Element lookup records:
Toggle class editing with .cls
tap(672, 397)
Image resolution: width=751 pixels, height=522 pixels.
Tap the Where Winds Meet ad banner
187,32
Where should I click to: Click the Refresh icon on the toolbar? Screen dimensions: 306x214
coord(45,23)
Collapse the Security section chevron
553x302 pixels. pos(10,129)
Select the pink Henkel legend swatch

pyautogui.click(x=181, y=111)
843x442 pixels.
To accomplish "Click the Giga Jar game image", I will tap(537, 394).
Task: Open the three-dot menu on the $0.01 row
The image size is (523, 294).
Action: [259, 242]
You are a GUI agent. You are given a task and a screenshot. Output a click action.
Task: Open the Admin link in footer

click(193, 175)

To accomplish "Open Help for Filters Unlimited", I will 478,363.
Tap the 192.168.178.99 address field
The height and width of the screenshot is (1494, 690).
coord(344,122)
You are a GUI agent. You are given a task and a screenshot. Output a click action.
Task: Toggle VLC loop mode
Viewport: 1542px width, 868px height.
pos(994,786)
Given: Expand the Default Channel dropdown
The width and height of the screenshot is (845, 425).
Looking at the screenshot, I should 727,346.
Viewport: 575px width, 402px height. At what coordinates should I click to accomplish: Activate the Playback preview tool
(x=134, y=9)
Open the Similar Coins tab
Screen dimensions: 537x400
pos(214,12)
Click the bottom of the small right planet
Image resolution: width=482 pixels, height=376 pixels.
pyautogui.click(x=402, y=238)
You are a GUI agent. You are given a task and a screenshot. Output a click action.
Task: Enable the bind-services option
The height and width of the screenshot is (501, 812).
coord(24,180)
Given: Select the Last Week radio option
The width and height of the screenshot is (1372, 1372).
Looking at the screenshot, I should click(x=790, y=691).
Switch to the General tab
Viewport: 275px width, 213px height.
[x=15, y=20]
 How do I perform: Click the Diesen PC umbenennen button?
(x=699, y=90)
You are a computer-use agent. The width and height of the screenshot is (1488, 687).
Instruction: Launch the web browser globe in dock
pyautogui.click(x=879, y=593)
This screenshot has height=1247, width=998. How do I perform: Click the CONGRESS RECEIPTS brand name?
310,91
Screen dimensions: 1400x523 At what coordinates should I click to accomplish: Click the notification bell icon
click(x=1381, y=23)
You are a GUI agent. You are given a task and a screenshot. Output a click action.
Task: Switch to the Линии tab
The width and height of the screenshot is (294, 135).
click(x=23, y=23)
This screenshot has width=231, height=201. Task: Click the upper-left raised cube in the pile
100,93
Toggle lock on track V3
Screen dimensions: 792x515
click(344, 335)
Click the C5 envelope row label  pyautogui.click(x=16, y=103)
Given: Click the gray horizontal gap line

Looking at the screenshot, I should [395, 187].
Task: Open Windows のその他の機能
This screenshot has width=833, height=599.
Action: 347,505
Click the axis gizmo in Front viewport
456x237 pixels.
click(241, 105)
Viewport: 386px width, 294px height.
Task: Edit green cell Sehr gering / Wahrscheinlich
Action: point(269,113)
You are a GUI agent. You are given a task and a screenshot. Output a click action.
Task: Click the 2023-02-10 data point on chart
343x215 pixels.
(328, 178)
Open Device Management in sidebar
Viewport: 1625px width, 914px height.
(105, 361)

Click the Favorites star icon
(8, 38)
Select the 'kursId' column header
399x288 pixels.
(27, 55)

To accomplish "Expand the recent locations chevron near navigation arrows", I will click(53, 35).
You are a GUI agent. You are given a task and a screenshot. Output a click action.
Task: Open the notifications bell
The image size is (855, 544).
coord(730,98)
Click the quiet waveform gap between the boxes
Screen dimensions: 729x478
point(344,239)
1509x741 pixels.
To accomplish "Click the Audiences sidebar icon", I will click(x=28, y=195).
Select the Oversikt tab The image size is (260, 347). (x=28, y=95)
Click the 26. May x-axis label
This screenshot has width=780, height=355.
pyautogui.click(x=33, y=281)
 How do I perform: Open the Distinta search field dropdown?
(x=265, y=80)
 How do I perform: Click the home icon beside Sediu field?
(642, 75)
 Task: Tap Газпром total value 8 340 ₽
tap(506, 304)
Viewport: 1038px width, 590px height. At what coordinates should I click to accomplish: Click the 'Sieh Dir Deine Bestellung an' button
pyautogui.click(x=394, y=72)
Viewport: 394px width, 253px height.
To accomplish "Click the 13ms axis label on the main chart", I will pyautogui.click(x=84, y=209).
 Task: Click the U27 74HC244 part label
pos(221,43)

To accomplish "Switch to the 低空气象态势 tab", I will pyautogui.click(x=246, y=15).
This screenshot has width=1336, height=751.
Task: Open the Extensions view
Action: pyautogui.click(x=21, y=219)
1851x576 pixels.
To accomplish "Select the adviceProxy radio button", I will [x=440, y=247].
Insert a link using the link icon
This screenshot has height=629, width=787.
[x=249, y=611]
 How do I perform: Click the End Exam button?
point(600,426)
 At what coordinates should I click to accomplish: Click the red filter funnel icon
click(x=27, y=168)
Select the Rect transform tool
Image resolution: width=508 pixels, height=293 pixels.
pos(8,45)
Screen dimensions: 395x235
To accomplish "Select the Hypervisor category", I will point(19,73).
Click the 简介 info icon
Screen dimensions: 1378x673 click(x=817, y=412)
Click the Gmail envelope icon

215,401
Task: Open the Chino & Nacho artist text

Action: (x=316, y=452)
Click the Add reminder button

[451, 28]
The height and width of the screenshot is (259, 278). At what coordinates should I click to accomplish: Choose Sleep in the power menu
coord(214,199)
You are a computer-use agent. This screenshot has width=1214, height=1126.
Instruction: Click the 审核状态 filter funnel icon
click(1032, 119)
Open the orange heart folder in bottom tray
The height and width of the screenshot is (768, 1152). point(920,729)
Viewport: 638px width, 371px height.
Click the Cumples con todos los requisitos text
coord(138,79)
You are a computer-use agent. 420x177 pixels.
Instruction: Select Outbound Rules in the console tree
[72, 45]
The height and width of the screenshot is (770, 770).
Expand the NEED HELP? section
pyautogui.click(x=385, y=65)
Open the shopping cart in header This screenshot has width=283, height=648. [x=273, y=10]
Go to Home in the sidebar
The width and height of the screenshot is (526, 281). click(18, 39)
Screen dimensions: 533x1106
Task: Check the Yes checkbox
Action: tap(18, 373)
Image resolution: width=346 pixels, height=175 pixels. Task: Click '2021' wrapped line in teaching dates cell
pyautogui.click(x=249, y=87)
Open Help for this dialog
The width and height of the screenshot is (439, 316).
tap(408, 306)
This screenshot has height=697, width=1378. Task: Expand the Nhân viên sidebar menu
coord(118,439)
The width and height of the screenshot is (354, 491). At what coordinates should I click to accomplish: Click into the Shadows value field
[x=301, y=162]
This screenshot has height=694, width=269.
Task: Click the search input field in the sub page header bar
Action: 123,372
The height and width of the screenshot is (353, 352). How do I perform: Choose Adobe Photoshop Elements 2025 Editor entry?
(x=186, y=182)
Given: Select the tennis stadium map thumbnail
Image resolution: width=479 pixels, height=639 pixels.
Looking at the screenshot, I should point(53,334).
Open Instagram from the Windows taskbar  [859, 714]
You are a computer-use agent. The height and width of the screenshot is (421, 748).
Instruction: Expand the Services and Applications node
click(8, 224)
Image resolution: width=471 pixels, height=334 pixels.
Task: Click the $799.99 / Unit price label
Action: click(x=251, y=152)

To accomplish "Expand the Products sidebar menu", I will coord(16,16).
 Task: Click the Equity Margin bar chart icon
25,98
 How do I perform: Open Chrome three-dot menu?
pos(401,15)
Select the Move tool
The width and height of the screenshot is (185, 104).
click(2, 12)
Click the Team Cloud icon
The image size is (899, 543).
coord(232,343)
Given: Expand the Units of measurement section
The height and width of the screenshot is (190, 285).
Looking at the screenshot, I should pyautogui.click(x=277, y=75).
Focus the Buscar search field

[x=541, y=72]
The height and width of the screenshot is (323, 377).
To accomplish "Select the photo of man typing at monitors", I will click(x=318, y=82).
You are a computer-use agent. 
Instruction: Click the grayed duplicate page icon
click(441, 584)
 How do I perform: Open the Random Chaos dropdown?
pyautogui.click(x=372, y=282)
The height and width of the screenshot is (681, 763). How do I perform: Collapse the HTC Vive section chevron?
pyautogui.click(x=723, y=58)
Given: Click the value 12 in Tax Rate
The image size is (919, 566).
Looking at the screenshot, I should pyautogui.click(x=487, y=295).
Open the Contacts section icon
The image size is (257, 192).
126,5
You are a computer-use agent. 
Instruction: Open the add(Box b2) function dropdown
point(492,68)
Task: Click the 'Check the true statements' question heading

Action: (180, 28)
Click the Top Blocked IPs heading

WHAT IS BEING ASKED: How many lines in the material above contain the string "dropdown"? Reply with the number alone.

SOLVED PROBLEM: 4